Since the data is not at hand, we stray from the "school of engineering" to the "streets of opinioneering". And the streets can be dangerous. Lots of potholes.
If the bottom leaf does not affect ride height, or safety, appreciably, don't you think that Ford would be tempted to use the exact same leaf on every car, and move the part number stamp up to the next spring? Either that or don't you think that Ford would be just a little tempted to leave them out? Especially moving into 1968 as many items were cut for cost?

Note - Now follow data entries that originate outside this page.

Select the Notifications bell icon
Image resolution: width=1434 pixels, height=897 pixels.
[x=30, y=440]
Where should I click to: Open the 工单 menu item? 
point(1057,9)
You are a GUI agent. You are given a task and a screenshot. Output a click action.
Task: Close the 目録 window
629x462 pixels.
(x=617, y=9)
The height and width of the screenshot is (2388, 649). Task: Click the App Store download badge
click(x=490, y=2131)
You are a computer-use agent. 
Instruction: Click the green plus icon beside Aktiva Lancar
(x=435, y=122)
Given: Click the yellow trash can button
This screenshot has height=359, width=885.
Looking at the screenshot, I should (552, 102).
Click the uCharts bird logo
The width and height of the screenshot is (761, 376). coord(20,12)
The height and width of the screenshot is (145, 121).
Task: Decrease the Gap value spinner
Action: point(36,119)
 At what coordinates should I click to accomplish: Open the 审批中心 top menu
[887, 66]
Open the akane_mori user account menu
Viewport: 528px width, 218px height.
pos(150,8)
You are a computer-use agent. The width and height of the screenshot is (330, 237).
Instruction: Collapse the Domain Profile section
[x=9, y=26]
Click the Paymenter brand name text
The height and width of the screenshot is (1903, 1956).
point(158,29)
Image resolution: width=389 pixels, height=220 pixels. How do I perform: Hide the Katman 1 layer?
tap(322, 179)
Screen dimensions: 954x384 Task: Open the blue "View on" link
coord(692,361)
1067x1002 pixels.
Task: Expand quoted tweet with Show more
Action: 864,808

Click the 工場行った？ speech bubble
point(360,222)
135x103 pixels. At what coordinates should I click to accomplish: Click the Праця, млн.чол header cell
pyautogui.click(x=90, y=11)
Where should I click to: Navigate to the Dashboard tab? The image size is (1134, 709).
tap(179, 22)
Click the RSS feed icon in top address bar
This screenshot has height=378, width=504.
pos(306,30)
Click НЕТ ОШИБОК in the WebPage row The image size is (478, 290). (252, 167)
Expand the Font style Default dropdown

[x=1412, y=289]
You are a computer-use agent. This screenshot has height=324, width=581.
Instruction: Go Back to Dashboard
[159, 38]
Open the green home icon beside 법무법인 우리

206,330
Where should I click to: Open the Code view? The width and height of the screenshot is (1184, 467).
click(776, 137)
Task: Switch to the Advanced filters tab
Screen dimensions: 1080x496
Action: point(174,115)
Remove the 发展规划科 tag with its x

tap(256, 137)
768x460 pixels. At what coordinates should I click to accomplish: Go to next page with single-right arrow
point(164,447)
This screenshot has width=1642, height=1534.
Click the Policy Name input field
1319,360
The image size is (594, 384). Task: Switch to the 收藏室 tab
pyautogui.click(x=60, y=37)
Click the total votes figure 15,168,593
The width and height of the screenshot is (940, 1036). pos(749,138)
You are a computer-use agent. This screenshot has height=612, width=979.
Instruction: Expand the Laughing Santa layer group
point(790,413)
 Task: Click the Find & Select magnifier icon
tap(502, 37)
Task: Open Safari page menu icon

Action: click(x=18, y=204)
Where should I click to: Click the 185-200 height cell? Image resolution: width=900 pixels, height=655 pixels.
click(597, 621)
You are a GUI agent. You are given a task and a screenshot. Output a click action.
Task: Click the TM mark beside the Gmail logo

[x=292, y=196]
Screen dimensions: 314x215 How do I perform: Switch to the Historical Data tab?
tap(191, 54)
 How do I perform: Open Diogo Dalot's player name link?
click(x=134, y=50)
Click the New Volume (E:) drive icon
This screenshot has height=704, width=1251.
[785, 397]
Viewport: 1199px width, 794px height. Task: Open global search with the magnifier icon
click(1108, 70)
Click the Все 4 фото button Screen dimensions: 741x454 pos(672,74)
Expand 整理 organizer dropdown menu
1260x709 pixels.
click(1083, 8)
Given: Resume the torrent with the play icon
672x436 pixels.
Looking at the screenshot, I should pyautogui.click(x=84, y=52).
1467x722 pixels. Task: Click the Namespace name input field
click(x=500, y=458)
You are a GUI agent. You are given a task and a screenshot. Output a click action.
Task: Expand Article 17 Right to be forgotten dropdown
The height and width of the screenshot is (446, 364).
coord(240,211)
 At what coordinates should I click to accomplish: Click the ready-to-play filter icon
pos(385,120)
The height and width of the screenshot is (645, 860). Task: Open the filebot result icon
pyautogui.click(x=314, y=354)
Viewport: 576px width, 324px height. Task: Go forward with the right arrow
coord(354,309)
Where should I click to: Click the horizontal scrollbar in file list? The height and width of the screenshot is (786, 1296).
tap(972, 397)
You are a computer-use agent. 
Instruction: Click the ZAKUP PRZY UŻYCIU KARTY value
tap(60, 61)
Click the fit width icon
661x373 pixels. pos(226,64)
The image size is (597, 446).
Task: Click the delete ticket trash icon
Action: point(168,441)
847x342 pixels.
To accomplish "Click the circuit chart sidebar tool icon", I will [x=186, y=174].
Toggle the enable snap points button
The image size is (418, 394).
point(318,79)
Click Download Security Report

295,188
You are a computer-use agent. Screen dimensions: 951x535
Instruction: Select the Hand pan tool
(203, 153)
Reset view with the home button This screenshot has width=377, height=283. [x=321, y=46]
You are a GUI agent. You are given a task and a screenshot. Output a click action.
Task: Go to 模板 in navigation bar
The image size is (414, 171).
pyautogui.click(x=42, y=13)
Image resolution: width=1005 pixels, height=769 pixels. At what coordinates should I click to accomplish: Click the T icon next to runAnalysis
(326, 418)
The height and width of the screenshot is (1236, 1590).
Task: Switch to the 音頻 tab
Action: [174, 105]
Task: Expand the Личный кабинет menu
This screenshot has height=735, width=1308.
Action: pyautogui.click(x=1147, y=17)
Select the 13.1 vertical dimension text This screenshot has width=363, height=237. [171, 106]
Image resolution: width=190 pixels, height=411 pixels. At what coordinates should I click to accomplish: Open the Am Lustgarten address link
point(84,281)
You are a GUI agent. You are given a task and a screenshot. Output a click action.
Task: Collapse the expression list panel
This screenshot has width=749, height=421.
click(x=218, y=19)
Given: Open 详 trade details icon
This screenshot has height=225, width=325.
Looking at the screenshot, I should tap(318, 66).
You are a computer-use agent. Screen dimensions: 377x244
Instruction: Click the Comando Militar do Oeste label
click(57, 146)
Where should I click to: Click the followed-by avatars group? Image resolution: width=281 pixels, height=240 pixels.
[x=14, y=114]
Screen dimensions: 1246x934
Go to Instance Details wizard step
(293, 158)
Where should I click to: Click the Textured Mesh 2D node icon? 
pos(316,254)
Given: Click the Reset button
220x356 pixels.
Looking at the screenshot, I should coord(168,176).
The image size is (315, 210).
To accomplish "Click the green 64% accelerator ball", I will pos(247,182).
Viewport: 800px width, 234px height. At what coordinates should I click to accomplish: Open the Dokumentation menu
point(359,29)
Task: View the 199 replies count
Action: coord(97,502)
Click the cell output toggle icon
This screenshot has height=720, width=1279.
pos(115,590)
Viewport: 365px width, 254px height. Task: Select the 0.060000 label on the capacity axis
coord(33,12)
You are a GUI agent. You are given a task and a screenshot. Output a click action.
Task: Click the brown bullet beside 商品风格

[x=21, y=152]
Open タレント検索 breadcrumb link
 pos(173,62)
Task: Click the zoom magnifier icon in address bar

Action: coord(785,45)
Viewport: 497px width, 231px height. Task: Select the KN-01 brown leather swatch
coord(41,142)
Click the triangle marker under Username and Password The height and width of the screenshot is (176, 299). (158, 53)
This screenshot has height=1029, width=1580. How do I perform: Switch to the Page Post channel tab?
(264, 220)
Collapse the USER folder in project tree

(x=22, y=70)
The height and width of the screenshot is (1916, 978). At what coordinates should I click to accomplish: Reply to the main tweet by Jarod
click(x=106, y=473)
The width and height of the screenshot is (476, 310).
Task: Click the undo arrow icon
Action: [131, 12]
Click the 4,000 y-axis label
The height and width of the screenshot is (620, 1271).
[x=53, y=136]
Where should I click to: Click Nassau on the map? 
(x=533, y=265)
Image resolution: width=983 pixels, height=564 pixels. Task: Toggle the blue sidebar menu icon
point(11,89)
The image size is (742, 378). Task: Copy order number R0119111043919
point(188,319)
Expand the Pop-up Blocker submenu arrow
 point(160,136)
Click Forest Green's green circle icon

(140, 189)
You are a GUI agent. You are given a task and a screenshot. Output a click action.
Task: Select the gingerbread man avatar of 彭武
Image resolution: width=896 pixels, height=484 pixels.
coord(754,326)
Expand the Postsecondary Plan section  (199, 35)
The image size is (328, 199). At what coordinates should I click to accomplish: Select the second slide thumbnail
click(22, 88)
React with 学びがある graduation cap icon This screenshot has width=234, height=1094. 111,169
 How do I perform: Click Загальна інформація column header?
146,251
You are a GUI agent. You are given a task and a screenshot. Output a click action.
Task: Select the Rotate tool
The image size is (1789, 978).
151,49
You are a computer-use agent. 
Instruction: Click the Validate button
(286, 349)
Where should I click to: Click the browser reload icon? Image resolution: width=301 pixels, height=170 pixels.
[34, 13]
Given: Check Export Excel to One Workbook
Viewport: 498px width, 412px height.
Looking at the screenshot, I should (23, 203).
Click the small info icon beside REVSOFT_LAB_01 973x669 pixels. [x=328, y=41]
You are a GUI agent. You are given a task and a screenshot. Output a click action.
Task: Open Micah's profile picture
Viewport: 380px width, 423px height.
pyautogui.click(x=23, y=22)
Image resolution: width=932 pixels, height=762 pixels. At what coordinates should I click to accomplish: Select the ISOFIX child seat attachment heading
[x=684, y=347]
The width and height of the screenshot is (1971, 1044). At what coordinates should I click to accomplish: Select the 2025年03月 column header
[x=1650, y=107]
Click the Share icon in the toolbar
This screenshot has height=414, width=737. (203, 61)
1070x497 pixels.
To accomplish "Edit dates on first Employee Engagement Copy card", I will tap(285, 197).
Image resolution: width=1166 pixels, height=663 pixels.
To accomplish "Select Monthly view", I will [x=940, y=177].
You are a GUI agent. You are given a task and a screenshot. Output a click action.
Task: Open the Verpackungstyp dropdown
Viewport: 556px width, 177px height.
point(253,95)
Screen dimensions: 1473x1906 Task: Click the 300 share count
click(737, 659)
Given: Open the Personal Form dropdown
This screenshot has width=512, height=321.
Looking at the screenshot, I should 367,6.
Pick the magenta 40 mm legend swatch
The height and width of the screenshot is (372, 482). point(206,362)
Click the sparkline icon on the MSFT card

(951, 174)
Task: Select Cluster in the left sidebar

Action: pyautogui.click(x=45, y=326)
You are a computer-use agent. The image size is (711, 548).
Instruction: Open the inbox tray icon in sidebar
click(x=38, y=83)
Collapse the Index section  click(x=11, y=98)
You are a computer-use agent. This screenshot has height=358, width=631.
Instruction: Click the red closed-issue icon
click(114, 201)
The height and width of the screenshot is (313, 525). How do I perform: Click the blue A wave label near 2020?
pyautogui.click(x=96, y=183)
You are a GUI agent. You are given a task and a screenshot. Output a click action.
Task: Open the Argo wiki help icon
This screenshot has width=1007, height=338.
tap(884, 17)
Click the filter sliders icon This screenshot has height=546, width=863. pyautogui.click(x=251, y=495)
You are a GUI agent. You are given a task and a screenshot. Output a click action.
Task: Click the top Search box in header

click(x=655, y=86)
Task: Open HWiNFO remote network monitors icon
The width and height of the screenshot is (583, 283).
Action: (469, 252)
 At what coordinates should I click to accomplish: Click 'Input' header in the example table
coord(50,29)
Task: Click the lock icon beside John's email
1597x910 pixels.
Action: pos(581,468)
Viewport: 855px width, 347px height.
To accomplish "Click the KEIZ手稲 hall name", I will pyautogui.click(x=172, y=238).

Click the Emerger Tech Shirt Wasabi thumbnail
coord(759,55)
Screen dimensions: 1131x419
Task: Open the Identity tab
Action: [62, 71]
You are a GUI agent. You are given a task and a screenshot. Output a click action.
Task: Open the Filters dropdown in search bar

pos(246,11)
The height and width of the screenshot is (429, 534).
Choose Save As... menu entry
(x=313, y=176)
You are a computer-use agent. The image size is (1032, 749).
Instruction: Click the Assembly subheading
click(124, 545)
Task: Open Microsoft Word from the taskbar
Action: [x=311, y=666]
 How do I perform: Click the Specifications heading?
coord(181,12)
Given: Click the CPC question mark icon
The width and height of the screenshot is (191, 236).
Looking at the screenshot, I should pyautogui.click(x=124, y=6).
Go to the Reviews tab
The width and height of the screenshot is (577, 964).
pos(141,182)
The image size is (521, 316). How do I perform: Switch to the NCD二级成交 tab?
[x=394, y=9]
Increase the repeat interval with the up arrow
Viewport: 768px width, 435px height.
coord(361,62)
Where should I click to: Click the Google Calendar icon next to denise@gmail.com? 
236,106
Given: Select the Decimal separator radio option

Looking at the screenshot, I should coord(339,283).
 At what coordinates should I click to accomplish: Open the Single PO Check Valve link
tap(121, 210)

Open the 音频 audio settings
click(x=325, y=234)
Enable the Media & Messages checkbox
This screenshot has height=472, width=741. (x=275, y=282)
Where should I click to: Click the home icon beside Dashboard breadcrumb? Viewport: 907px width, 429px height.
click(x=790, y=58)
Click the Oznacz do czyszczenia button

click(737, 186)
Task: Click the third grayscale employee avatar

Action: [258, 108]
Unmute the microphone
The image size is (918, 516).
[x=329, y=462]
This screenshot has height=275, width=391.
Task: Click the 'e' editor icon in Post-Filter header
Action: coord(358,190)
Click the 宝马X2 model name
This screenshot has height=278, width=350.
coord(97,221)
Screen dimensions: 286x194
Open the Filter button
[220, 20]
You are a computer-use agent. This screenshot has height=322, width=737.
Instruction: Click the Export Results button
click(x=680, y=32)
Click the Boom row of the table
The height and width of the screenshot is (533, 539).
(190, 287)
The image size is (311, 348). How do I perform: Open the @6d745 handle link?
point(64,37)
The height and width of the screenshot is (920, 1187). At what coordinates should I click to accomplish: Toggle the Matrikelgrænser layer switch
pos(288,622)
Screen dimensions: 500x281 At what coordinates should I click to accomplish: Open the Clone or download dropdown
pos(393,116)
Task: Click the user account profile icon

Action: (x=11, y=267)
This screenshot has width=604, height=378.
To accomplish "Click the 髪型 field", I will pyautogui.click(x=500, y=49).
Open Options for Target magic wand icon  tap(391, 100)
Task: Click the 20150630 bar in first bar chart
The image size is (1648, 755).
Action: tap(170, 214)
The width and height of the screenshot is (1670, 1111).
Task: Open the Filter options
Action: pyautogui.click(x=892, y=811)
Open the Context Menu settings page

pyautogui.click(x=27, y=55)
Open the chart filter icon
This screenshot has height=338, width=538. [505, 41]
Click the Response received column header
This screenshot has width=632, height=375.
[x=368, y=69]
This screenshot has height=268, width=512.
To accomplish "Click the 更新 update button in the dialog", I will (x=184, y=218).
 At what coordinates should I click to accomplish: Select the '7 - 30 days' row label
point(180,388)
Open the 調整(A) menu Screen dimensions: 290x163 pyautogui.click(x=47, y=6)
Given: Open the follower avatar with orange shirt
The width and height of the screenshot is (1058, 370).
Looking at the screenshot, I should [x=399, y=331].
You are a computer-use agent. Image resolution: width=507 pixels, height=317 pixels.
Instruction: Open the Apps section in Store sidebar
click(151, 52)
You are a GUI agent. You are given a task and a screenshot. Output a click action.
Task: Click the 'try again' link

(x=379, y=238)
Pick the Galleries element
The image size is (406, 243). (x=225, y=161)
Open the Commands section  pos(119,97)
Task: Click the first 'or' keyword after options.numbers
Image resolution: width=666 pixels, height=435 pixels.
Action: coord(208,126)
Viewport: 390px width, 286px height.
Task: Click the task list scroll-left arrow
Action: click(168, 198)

I've designed components that went into production for Ford and GM. The bottom line is that once you leave the aesthetics arena, there is nothing put in there that was not required from an engineering perspective. It's all about cost vs. performance/safety. I'm not exaggerating - we would literally sit in a conference room reviewing a design and go after the removal of one 10K resistor. I remember the boss saying that "a resistor in bulk cost is $0.72, the axial insertion machine costs $0.12 to install each component, the wave soldering machine...". It all added up to, believe it or not, about 2 cents. It might be hard to believe, but two pennies are sought after with volumes of 500K and up.
With some things, you can go overboard with your safety factor and have little to no consequence. Take an elevated deck on a house. "X" number of 4x4 posts will work just fine. But to be safe you increase "X" by 25% and increase the post size to 6x6. Given the total cost of the job, the small increase in cost is worth it so that you have peace of mind. The design is such that the additional support does not hurt anything or anyone. When you are on the deck with family and friends, people will talk about the nice look, the nice view, etc. But nobody will notice the extra support.
But the thing with springs is that there are some big negatives if you go overboard with your safety factor. Consider the F350 with additional spring capacity to handle a fifth wheel trailer. Then drive down a bumpy road with no load. Not a pleasant ride.
The fact that there are what, 4, 5, or 6 different springs used for each model year (engine size, body style, handling package) should tell us that the rear springs need to be tuned carefully. Otherwise one version would do. And Ford would save a lot.
We all know that most Mustangs sagged. There are many old black and whites and Polaroid's that confirm it. And since this was true when new, the engineers are certainly the ones to blame.
My point was simply this: if you take a new spring, and substitute even the weakest (smallest) leaf with a used one that was loaded for 40+ years, the overall capacity will be lower. Not the same, and not higher. That is common sense.
Will that decreased capacity, of unknown engineering units, result in a noticeable difference? Like a tootsie pop, the world may never know.